Apple's patent FIGS. 13 and 14 are schematic views of an illustrative display for providing a visual pattern.
As an extra security feature, Apple states that after each failed attempt at selecting shapes for authentication, the electronic device may change the distribution of the displayed shapes, or even change the shapes (e.g., use different colors or contours) to prevent an unauthorized user from guessing the proper subset of shapes. The electronic device may lock the device resources after a particular number of failed attempts to select the proper subset of shapes. Once locked, a user may need to couple the device with a host to re-enable the device (e.g., couple a mobile device to a fixed device) or use another authentication system (e.g., a biometric system) to re-enable the device.
Combining Temporal and Visual Patterns for Authentication
In some embodiments, the electronic device may authenticate a user based instead or in addition on a received temporal pattern of inputs by the user. For example, the user may provide a particular number of inputs at a particular rate to authenticate. The electronic device may detect the inputs using any suitable approach. For example, the electronic device may detect inputs provided using an input mechanism of the device (e.g., inputs received by a touch screen). As another example, the electronic device may detect inputs from motion, contacts, vibrations or other impacts detected by an appropriate sensor of the device (e.g., an accelerometer). In such an approach, a user may tap any portion of the device (or a body in contact with the device, such as a table on which the device is placed) such that the sensor in the device detects the taps and determines whether they correspond to an authorized temporal pattern. As still another example, the electronic device may detect that it has been moved in a particular manner (e.g., shaken twice then spun) using a sensor in the device (e.g., an accelerometer or gyroscope). In response to detecting a correct temporal pattern, the electronic device may provide access to restricted resources.

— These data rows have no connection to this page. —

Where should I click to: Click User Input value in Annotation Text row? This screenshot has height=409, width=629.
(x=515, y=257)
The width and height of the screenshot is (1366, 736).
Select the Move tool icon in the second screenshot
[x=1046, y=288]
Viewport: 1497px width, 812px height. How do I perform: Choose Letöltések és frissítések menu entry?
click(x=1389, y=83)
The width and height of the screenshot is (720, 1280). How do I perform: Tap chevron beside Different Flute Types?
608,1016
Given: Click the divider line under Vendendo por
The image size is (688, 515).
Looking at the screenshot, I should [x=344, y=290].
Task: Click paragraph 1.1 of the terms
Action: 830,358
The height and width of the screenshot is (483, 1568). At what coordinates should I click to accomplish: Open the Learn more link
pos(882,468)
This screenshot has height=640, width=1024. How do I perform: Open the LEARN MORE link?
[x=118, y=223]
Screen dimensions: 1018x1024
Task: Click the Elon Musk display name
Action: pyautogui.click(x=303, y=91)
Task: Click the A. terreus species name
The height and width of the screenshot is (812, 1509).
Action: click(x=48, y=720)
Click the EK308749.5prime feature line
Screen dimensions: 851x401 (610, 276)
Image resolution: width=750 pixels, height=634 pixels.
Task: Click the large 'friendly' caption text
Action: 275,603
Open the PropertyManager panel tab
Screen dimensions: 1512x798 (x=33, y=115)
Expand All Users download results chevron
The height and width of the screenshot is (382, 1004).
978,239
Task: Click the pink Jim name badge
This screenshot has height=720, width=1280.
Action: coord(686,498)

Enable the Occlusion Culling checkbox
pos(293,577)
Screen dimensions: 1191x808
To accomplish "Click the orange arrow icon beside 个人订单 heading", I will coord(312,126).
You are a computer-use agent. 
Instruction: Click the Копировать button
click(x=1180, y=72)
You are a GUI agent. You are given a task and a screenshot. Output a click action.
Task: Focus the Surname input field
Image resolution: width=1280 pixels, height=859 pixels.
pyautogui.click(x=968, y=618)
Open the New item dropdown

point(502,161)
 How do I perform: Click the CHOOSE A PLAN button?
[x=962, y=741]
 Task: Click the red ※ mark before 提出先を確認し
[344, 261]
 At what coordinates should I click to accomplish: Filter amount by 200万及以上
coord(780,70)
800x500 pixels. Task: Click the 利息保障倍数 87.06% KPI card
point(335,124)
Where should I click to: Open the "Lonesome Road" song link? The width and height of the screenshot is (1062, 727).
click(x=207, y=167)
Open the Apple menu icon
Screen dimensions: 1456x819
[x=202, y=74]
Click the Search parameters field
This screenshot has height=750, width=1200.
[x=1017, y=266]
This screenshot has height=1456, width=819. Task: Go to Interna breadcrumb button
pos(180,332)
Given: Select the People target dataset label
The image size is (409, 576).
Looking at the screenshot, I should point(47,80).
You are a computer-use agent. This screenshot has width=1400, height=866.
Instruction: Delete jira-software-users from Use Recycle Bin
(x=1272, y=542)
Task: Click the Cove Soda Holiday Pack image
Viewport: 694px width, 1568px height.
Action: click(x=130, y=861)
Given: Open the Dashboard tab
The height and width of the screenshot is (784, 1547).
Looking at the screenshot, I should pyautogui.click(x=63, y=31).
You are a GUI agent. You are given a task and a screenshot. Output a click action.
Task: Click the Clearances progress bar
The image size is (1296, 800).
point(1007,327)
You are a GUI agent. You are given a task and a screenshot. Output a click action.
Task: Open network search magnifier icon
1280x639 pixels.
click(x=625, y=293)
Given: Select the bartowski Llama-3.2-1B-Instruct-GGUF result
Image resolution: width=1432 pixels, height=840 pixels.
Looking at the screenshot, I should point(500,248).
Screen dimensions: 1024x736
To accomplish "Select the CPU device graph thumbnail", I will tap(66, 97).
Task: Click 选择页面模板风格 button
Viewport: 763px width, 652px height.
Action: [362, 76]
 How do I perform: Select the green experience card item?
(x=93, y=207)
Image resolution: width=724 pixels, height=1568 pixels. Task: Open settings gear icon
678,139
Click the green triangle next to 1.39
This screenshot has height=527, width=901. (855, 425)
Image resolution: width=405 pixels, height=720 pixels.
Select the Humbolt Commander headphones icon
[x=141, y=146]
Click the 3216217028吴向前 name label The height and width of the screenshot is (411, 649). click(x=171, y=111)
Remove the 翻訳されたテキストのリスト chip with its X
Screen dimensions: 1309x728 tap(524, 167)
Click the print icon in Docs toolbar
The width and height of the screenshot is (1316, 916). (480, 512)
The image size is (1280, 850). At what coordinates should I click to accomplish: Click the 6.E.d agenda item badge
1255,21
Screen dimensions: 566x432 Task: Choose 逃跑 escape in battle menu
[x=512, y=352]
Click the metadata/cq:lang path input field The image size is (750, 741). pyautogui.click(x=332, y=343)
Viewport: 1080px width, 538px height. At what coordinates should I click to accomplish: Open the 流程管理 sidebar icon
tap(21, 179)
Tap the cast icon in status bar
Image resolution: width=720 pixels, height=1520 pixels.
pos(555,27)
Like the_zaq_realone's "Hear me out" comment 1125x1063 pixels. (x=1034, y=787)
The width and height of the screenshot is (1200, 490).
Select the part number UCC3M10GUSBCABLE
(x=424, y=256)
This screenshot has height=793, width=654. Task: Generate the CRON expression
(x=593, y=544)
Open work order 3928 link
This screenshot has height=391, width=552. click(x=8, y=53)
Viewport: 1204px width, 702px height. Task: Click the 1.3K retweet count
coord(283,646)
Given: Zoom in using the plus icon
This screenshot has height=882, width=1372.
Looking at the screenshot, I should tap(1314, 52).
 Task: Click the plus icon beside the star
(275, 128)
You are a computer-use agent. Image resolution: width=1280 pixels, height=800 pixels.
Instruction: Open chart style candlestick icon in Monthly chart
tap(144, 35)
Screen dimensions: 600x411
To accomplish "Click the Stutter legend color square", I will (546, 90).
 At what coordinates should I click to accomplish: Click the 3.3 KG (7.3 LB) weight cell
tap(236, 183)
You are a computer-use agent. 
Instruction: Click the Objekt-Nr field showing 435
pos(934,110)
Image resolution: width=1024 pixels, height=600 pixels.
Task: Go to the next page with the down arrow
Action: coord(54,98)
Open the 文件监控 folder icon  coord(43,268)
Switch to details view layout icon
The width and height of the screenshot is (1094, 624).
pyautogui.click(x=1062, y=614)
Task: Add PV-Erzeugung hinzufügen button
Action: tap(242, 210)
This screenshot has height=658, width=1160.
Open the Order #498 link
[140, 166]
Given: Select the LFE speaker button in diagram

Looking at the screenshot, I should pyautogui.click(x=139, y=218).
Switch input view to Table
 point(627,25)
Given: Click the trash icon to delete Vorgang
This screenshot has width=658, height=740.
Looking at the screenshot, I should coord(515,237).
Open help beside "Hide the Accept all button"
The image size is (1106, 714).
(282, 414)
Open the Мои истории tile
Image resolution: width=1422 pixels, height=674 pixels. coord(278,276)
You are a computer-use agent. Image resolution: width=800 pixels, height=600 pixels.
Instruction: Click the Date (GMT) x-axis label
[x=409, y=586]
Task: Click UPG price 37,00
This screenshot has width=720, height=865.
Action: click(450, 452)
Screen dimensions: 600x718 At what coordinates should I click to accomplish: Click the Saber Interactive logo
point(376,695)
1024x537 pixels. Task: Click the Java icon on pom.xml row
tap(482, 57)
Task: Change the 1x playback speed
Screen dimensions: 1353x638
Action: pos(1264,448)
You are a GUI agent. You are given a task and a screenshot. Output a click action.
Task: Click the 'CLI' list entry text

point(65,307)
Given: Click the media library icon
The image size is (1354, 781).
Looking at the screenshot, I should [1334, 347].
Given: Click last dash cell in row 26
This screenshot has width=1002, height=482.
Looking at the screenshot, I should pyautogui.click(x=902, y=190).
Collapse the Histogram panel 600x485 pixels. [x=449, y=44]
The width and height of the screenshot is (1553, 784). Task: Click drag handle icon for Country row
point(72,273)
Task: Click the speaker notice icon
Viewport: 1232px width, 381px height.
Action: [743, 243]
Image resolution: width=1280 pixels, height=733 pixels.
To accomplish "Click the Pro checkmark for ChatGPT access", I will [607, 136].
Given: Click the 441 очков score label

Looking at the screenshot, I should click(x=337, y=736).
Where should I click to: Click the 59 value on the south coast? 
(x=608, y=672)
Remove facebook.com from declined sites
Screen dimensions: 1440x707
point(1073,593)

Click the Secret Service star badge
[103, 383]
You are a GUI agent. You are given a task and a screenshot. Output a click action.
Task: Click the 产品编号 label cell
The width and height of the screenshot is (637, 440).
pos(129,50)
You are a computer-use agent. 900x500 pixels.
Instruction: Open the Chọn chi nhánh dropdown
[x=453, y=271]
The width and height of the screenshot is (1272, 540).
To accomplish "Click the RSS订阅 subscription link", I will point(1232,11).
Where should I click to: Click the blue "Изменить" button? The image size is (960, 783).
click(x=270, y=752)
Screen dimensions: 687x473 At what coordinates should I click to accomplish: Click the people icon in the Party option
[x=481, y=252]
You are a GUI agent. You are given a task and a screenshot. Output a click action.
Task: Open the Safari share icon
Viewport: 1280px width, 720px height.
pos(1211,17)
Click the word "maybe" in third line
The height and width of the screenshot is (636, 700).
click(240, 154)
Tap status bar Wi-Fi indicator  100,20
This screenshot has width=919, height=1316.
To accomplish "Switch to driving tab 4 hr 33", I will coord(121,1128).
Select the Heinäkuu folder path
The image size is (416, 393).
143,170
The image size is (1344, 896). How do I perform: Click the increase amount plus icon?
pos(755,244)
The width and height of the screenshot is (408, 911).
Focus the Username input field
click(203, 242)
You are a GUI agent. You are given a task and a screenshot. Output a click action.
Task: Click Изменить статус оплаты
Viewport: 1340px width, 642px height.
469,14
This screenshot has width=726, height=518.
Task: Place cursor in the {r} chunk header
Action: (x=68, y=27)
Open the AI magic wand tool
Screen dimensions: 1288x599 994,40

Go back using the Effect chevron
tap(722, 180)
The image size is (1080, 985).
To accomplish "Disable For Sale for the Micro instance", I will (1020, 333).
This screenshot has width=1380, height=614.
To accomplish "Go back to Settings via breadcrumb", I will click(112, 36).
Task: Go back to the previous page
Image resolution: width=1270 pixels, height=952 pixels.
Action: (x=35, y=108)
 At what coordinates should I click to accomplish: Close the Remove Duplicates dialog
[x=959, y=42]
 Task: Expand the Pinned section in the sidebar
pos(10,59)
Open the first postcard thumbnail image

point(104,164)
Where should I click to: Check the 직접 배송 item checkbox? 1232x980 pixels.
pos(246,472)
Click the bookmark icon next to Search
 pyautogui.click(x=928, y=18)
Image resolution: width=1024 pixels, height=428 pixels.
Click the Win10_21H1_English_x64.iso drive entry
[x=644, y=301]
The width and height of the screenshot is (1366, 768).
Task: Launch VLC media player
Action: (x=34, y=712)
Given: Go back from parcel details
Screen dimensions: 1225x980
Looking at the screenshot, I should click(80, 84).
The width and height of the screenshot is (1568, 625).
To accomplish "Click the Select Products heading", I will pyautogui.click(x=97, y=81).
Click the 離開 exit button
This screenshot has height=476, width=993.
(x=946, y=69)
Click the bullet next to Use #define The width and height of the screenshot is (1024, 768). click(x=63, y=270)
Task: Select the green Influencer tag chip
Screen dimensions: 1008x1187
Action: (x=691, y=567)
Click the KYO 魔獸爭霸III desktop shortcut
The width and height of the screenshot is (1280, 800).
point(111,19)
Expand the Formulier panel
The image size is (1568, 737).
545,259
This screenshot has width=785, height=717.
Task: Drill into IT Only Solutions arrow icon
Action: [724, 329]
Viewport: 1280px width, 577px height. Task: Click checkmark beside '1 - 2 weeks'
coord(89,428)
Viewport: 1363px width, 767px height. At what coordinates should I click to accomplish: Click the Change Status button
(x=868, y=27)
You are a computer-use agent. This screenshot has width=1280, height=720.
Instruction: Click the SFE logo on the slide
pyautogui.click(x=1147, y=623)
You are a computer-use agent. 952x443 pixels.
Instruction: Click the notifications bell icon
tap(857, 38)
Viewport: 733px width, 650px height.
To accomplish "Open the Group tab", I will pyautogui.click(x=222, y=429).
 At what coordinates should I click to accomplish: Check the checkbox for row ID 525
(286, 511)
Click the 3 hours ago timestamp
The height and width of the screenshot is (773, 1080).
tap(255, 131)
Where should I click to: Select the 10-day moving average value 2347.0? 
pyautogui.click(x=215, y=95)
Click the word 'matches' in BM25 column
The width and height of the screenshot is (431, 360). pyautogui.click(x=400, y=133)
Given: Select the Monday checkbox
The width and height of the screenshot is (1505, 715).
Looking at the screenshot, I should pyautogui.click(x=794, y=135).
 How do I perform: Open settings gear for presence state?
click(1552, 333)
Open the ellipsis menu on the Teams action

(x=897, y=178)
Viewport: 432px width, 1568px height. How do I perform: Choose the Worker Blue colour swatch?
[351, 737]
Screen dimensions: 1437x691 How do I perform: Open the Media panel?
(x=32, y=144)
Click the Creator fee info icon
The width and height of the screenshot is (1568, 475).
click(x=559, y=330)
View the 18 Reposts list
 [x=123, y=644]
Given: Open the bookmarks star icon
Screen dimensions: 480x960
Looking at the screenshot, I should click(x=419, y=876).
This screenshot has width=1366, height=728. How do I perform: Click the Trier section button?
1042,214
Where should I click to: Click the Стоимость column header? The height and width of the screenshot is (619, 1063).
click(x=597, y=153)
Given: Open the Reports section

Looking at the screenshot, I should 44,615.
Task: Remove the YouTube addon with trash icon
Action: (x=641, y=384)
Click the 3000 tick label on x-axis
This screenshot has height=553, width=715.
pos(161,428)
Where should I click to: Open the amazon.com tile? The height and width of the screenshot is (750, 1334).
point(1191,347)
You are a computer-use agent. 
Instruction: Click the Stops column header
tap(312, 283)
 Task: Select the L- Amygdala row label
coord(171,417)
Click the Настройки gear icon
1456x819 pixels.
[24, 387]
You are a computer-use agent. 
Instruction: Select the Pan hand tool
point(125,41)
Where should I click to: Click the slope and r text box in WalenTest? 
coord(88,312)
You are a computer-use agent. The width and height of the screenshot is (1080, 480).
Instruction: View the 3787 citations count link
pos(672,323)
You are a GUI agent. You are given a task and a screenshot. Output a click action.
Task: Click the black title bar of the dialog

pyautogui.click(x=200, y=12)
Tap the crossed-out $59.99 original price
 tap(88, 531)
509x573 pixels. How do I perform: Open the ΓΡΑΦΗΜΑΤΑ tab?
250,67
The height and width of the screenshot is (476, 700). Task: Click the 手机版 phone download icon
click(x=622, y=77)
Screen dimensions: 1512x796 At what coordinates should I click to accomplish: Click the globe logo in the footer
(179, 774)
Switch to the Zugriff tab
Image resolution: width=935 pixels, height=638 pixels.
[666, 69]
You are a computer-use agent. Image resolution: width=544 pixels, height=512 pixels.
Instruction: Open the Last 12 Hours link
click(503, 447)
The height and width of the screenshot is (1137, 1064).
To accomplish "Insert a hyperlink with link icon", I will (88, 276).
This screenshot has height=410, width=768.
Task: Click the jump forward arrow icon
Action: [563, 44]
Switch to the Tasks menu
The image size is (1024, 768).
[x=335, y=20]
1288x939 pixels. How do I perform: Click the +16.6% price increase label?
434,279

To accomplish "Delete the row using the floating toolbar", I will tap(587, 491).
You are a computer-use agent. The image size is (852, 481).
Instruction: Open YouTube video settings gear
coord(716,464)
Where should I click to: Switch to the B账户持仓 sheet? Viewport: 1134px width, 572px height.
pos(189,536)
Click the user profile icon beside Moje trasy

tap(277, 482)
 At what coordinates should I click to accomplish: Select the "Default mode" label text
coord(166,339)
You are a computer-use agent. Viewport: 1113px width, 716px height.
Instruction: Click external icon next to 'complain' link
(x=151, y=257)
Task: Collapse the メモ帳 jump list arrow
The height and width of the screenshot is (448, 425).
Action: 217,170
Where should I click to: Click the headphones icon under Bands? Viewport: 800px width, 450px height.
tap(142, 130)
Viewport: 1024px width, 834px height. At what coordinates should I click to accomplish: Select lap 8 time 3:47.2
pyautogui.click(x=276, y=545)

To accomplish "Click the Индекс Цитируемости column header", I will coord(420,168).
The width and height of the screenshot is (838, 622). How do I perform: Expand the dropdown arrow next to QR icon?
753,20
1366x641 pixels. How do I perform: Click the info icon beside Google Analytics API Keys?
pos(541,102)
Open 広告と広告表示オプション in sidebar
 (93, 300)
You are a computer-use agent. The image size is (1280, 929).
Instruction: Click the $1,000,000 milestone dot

In some embodiments, the authentication system may combine temporal and visual patterns for authentication. For example, a user may be required to select particular displayed shapes at a certain rate (e.g., the first two shapes quickly, then a pause before simultaneously selecting the last two). As another example, the user may be required to first select the proper shapes then provide an input for a temporal pattern. As still another example the user may be required to select one or more shapes and move the device (e.g., shake the device). Any other suitable combination of inputs may be required for authentication.
Inventors: Apple lists the following as the inventors of patent application number 20090083850: Fadell; Anthony; (Portola Valley, CA) ; Hodge; Andrew; (Palo Alto, CA) ; Schell; Stephan; (Cupertino, CA) ; Caballero; Ruben; (San Jose, CA) ; Dorogusker; Jesse Lee; (Los Altos, CA) ; Zadesky; Stephen; (Portola Valley, CA) and Sanford; Emery; (San Francisco, CA).
NOTICE: Patently Apple presents only a brief summary of patents with associated graphic(s) for journalistic news purposes as each such patent application and/or grant is revealed by the U.S. Patent & Trade Office. Readers are cautioned that the full text of any patent applications and/or grants should be read in its entirety for further details.